> **EXERCISE REQUIREMENTS**
From the data below, return the exact lines starting at the line containing "Viewport: 1024px width, 606px height." and ending at the line containing "Select the Character", both included, and nothing else.

Source records:

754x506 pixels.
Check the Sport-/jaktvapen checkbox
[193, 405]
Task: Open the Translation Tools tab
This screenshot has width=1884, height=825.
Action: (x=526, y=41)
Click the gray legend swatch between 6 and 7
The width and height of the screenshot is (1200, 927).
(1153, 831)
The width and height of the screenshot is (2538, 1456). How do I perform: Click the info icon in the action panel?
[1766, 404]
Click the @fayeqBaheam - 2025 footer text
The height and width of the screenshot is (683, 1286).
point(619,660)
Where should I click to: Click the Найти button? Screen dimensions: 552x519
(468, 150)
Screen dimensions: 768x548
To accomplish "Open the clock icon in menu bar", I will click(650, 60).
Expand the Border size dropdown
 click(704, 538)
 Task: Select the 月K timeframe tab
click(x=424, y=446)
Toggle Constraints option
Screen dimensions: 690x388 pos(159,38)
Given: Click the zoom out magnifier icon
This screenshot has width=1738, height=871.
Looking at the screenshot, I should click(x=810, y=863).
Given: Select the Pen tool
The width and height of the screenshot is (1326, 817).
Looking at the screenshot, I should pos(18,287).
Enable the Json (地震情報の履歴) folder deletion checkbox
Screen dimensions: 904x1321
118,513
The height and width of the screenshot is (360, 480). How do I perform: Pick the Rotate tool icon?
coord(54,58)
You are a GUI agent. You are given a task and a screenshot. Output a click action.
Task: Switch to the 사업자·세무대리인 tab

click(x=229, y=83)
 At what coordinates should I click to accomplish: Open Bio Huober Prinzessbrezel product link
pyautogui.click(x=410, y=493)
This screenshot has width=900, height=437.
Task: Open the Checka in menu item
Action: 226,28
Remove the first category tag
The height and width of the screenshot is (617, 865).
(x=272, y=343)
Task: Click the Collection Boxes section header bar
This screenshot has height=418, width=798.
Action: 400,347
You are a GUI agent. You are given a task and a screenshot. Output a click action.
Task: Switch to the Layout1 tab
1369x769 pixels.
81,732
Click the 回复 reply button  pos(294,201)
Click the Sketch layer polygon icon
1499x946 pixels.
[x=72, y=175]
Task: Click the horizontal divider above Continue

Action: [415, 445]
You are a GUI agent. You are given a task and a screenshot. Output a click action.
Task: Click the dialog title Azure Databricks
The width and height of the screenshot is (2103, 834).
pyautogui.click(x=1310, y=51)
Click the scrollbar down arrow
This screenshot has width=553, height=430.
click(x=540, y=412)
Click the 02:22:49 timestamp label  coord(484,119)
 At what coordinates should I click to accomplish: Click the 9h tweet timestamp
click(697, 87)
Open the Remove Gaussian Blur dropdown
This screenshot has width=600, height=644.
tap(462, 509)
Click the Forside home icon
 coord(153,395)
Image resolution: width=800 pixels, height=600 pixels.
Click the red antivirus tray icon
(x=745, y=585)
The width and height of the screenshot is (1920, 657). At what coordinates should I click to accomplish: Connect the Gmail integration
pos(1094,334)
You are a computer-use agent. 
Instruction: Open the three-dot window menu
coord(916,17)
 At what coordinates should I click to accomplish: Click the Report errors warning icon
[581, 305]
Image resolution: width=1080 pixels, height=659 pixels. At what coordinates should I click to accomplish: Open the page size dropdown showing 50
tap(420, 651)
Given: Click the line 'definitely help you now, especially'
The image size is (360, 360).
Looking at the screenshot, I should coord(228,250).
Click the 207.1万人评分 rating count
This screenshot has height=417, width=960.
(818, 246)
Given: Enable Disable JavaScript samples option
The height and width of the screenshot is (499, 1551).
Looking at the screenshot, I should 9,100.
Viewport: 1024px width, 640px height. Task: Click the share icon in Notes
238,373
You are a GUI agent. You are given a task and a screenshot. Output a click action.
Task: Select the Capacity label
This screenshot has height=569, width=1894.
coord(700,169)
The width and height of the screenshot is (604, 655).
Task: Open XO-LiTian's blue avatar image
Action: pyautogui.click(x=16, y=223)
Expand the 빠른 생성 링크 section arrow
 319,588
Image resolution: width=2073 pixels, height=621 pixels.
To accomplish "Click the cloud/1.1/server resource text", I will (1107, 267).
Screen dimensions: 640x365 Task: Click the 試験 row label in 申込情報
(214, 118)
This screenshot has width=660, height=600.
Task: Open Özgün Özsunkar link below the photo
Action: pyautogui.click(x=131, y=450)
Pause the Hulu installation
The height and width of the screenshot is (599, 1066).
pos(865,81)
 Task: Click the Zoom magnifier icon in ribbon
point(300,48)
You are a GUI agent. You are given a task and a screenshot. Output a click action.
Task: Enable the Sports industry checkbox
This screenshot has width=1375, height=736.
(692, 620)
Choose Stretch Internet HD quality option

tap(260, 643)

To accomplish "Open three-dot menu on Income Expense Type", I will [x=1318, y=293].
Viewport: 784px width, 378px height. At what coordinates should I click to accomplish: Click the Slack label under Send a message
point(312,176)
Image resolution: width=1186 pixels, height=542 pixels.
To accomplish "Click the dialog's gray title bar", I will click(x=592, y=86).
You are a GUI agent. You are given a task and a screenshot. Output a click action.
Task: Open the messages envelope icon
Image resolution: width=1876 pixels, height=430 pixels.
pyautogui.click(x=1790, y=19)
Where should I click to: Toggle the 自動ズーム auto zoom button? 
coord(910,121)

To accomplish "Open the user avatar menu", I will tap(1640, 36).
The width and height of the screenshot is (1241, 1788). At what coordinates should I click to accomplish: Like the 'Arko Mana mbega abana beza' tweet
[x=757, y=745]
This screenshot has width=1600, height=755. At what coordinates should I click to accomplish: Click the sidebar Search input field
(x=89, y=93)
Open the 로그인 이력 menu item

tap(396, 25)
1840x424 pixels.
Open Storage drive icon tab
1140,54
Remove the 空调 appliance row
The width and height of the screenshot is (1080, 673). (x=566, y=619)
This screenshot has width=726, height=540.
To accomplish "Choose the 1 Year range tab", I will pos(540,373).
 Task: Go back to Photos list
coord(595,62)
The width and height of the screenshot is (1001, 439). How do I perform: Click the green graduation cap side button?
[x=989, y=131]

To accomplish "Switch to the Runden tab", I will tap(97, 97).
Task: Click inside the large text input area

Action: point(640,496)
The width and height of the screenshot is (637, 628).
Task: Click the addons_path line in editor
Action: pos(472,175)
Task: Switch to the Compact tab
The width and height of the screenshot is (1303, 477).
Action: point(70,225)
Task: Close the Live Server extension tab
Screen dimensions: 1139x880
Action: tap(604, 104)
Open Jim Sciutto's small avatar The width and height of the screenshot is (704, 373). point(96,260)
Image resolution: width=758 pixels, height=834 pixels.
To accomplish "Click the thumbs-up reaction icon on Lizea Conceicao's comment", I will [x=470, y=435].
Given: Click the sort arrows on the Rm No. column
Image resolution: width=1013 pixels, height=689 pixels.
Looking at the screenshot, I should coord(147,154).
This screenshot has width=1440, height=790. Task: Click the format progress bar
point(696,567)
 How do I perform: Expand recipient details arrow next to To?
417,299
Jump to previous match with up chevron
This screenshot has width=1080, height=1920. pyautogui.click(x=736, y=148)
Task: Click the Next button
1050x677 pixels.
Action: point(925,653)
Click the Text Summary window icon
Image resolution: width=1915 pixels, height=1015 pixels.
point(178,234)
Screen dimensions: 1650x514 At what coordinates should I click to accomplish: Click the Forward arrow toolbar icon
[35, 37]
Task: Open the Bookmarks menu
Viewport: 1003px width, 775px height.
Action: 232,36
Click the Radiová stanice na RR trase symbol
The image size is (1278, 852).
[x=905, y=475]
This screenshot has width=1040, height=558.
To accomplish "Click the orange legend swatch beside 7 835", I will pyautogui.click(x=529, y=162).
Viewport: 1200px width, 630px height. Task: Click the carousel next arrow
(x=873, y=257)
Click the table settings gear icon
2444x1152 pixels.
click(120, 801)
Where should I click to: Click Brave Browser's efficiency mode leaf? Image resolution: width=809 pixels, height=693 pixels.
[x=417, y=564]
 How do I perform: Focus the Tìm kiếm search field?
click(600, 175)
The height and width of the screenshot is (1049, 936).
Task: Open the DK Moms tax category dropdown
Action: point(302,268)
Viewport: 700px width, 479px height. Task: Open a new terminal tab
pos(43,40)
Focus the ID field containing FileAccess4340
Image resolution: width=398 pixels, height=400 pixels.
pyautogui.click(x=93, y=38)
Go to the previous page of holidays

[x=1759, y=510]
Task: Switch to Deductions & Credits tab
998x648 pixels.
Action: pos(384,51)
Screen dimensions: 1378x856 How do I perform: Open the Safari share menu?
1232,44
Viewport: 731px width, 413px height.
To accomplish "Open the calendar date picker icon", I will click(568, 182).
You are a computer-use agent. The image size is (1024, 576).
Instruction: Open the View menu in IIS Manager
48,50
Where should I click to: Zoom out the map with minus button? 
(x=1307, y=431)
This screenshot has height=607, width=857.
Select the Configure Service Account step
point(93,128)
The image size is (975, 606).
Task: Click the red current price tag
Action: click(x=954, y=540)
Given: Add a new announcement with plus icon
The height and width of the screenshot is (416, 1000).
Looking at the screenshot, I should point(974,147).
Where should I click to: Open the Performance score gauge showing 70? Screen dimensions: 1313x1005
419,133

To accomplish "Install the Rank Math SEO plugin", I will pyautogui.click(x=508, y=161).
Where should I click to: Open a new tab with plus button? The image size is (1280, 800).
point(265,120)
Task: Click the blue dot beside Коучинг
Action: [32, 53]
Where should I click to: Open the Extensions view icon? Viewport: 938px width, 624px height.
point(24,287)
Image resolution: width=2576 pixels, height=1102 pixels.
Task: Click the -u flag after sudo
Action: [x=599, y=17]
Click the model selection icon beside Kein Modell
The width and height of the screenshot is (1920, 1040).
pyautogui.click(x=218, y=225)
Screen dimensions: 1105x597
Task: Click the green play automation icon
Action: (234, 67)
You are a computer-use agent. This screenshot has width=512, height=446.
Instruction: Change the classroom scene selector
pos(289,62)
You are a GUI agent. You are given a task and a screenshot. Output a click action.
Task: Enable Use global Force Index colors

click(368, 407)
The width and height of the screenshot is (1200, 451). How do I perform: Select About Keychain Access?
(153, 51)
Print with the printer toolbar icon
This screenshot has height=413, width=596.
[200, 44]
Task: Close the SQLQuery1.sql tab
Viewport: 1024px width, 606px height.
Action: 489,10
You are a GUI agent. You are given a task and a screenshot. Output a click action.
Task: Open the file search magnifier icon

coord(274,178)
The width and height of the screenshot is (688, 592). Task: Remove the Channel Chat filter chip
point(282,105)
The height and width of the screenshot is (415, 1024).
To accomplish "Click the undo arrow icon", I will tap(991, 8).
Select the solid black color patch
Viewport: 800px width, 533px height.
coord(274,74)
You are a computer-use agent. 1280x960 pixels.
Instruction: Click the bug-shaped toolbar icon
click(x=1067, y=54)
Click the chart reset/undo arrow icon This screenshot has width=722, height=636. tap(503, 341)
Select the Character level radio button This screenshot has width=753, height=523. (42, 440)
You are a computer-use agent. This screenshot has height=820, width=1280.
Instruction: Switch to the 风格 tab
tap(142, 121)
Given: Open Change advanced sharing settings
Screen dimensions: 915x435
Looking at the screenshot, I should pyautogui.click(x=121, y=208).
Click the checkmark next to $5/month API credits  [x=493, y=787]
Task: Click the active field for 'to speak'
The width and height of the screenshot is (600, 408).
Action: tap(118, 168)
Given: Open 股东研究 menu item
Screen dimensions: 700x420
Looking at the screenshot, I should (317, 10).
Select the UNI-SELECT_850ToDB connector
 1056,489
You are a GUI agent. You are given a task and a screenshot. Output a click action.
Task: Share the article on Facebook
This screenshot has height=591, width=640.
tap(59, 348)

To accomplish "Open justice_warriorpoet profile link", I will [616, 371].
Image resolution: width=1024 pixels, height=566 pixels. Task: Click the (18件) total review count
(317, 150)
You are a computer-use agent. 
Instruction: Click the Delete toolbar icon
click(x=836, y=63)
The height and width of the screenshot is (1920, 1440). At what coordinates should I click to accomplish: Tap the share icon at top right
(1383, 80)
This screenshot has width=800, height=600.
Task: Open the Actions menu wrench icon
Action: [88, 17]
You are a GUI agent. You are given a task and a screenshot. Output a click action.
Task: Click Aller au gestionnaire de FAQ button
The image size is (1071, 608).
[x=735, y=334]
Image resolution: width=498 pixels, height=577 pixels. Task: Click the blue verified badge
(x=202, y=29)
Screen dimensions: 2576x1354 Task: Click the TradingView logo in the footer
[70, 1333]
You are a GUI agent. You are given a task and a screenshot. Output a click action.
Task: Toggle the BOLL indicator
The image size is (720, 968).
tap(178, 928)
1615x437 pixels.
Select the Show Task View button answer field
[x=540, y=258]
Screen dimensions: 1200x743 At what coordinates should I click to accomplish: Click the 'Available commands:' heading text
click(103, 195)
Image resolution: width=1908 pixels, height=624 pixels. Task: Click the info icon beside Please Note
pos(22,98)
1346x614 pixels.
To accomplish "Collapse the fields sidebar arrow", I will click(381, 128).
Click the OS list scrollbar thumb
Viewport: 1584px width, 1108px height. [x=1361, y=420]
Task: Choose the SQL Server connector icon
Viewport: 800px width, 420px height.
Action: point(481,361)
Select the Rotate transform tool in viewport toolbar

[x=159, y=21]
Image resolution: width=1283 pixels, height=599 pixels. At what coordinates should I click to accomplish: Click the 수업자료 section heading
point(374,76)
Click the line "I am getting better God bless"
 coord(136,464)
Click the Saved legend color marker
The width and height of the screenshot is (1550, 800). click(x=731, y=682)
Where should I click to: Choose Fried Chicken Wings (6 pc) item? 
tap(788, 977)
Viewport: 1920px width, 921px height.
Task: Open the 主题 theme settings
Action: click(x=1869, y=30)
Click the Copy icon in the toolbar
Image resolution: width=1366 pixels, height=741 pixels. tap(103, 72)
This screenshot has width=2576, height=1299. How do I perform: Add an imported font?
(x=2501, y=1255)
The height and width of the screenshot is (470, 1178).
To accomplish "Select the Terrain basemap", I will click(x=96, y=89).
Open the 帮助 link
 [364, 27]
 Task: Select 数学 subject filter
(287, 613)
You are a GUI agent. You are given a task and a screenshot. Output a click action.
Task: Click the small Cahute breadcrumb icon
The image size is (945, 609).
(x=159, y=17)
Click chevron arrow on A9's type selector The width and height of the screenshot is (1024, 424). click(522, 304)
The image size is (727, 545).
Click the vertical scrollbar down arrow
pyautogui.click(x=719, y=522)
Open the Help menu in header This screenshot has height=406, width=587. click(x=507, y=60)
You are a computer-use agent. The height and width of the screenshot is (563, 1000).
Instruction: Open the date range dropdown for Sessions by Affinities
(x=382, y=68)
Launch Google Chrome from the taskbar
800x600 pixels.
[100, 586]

> **EXERCISE RESPONSE**
Viewport: 1024px width, 606px height.
Action: 489,10
You are a GUI agent. You are given a task and a screenshot. Output a click action.
Task: Open the file search magnifier icon

coord(274,178)
The width and height of the screenshot is (688, 592). Task: Remove the Channel Chat filter chip
point(282,105)
The height and width of the screenshot is (415, 1024).
To accomplish "Click the undo arrow icon", I will tap(991, 8).
Select the solid black color patch
Viewport: 800px width, 533px height.
coord(274,74)
You are a computer-use agent. 1280x960 pixels.
Instruction: Click the bug-shaped toolbar icon
click(x=1067, y=54)
Click the chart reset/undo arrow icon This screenshot has width=722, height=636. tap(503, 341)
Select the Character level radio button This screenshot has width=753, height=523. (42, 440)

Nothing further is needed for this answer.